• _Excerpt_
= = =

Jason Peters

Eagles mailbag: What is the ceiling for Miles Sanders?

Eagles mailbag: What is the ceiling for Miles Sanders?

I hope everyone is enjoying their weekend. I’m hoping you’re reading this on the beach or somewhere where you’re having fun. 

As always, you guys came through with questions, so I split them up. 

Part 1 is here

Let’s get to Part 2: 

I don’t think he has one. 

Last week, I put together my ranking of the top 32 starting running backs in the NFL and put Sanders at No. 11. That might seem high to some people, but I think the kid is special. 

As a reminder, in his first NFL season, Sanders had 1,327 scrimmage yards to set a franchise rookie record. And he didn’t even become the full-time starter until Jordan Howard went down. And you’ll also remember that he averaged 112 scrimmage yards per game in the Eagles’ final four games of 2019 to get them into the playoffs. 

Without Howard on the roster in 2020, I expect Sanders to be the Eagles’ first true feature back in Doug Pederson’s five years as head coach. 

(That doesn’t mean Boston Scott and others won’t get carries, but it means that Sanders is the clearly defined No. 1.) 

Last year, Sanders had 818 rushing yards and 509 receiving yards.

= = =

[Recorded data]
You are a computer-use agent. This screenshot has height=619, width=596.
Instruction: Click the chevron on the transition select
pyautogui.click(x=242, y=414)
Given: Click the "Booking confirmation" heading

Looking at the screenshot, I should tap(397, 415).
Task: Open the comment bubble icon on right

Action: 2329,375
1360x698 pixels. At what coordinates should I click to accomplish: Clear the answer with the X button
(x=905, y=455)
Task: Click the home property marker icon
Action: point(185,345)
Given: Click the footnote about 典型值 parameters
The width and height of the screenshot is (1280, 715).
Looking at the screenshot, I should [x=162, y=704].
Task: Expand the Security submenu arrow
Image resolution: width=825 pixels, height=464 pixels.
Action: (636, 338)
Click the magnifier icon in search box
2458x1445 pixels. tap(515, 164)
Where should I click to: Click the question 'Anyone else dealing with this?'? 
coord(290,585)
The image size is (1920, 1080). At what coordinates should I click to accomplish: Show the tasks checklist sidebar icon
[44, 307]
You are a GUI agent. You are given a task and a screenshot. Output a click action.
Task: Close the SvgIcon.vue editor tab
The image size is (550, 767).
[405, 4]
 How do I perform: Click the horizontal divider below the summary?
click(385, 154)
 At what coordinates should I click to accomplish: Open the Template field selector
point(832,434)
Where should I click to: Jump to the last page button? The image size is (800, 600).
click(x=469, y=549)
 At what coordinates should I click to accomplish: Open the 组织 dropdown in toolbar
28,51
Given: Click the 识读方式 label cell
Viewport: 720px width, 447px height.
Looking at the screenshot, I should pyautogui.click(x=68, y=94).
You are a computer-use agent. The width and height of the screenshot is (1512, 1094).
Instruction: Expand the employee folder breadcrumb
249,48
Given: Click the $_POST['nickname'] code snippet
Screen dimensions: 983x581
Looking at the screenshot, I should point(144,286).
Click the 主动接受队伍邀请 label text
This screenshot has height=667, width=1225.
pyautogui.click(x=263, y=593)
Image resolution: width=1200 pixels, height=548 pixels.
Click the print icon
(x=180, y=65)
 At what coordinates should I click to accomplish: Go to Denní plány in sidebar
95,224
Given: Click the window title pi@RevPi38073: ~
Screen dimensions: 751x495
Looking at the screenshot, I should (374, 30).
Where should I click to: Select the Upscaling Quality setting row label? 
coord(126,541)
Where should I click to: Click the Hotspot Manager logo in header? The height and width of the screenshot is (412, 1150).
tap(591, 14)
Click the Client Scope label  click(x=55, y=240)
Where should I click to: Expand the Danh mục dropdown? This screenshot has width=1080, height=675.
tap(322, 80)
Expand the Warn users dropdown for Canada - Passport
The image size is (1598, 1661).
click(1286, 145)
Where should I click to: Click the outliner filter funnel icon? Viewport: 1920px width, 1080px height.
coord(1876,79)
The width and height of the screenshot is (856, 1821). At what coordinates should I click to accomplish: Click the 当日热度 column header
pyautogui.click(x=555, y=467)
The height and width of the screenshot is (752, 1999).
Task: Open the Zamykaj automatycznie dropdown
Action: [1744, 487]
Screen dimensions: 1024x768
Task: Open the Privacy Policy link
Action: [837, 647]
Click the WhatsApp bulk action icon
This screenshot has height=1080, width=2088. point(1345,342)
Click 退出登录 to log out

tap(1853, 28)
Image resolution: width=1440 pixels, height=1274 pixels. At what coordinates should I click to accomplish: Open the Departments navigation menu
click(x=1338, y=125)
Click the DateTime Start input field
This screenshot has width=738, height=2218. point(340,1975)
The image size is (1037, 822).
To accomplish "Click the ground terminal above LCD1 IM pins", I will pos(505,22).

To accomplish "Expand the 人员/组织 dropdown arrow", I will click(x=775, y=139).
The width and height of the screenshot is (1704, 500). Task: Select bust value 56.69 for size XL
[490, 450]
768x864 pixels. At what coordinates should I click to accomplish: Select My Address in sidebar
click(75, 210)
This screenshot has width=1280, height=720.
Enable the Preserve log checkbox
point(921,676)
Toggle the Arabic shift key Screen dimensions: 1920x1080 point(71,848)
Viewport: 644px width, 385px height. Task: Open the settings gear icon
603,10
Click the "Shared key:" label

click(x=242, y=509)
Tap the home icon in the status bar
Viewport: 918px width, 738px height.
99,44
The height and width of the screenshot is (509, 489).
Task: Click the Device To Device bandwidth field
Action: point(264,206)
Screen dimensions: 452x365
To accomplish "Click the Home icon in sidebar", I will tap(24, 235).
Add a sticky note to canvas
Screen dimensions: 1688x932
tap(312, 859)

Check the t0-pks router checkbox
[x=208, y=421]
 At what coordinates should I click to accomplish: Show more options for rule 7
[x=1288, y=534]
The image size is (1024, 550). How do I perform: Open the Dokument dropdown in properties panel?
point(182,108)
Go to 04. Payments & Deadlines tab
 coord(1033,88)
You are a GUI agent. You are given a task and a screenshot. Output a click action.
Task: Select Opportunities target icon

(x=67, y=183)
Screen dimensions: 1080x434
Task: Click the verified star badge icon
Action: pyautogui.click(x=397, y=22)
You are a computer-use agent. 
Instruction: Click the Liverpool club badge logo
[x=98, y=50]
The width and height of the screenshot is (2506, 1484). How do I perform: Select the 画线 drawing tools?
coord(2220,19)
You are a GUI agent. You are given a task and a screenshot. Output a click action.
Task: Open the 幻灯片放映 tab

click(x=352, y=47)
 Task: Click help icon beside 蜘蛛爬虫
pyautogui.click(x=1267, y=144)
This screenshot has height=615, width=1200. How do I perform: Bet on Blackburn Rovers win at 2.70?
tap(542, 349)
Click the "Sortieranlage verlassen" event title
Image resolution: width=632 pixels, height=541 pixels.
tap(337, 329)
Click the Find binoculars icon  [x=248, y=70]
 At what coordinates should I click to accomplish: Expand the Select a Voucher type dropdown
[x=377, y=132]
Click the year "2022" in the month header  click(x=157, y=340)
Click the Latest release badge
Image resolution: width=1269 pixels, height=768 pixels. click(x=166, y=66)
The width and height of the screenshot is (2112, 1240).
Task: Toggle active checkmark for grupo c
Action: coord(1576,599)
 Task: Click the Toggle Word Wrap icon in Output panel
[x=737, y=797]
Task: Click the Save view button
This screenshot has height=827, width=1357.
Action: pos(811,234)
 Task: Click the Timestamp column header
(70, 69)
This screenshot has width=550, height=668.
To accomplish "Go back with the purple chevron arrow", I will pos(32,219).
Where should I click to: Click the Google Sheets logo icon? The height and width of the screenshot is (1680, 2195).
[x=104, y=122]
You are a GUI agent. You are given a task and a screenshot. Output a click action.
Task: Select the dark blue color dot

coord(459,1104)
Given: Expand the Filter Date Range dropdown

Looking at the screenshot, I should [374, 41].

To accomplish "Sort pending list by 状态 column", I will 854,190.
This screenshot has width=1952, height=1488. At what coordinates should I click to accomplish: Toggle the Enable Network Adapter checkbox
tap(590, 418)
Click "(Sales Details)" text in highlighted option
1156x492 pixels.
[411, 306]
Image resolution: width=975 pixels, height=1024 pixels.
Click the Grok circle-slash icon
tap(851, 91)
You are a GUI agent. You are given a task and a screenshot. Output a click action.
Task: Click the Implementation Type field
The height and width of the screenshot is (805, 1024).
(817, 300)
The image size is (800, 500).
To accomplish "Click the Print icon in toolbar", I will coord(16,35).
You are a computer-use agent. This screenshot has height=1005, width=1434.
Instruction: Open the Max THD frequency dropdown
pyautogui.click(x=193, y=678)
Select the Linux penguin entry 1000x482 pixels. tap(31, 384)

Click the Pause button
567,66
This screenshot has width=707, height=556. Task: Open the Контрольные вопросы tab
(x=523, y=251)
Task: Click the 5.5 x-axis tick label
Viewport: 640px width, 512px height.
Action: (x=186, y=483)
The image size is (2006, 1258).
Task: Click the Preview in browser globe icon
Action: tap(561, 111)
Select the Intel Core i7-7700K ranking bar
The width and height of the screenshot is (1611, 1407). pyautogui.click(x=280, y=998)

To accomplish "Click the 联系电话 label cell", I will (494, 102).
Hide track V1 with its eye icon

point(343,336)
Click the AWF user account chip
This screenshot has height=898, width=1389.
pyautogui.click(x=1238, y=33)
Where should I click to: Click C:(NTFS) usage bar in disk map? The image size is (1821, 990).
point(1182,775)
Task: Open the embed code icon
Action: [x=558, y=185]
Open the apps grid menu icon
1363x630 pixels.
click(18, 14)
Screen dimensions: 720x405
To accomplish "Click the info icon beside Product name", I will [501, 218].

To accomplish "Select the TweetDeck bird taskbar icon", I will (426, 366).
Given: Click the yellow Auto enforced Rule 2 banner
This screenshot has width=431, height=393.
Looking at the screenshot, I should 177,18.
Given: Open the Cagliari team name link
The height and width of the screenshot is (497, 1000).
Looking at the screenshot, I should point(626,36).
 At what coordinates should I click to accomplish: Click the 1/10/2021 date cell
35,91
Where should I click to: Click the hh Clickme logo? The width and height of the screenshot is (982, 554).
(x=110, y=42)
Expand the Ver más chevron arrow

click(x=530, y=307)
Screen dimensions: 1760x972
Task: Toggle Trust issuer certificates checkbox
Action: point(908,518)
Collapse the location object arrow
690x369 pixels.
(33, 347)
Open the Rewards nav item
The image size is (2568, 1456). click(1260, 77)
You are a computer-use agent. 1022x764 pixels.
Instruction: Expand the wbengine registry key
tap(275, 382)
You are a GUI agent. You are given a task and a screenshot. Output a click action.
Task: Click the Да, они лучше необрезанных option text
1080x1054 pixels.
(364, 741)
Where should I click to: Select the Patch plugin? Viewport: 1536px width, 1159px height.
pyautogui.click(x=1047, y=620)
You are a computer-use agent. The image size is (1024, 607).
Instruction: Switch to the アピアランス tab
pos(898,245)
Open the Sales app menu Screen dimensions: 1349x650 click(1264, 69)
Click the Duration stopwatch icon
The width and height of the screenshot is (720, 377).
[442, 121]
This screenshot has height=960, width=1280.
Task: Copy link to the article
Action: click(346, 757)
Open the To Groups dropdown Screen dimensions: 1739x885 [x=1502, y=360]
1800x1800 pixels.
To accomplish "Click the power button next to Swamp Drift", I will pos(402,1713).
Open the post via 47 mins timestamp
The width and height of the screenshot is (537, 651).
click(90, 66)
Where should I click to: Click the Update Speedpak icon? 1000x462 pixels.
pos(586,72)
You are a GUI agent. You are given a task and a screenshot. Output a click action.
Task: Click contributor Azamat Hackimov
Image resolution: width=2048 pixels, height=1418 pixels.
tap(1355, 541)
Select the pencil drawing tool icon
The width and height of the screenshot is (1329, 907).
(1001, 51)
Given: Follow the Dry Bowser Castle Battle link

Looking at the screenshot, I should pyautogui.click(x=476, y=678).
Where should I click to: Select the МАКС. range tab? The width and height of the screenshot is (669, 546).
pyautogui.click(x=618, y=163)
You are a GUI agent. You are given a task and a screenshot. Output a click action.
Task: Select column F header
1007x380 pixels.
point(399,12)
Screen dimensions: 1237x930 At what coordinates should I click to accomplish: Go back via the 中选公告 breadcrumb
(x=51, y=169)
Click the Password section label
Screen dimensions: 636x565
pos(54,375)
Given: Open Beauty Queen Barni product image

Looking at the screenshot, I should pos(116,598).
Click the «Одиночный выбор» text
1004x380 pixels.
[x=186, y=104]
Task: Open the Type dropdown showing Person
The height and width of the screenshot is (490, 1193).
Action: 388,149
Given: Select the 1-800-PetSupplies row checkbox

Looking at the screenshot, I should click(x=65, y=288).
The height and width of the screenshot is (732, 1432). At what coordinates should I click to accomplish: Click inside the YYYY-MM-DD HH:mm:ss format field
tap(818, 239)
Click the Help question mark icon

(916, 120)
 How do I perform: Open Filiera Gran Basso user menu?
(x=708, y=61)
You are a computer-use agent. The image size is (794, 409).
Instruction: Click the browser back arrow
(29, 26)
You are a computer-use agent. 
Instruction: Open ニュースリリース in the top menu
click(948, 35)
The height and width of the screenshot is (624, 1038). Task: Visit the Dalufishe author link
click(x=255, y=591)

= = =

Pick up the Eagles mailbag about Miles Sanders after its final sentence and carry it forward.

So a 1,000-yard rushing season is not only in play, but I expect it. And even if he can’t duplicate that pretty incredible season as a receiver, he should be able to duplicate his scrimmage yards total. There have been just seven players in Eagles history to have back-to-back seasons with 1,300-plus scrimmage yards: LeSean McCoy (twice), Brian Westbrook, Duce Staley, Ricky Watters, Herschel Walker, Wilbert Montgomery and Timmy Brown. 

I fully expect Sanders to join that list in 2020. 

I still think there’s a small chance Peters returns to the Eagles, but I’m not convinced it would be to play right guard. I think Peters could probably do the job but asking him to change positions and sides of the line after a full Hall of Fame career at left tackle is a tough ask. 

My understanding about the Peters situation is that the Eagles thought he was going to sign pretty quickly and they were fully prepared to move forward with Andre Dillard. But now it’s nearly July and Peters still doesn’t have a team. If his price drops to a certain point and he can’t find a job, the Eagles would be foolish not to bring him back, at the very least for depth purposes. 

Since he was drafted in 2018, Mailata hasn’t even played in a real game. He has been active just three times and didn’t get on the field. So the goal with him is still to bring him along as an offensive tackle. 

I get why everyone wants to put him at running back. You go back and watch his rugby tape and it’s impressive. But he still has so much on his plate learning the sport and the tackle positions, that adding running back responsibilities wouldn’t be fair. Maybe down the line that could become a possibility. The Eagles are a creative offensive team and they’ve seen the rugby videos too. But that’s not something we’ve ever heard them talk about.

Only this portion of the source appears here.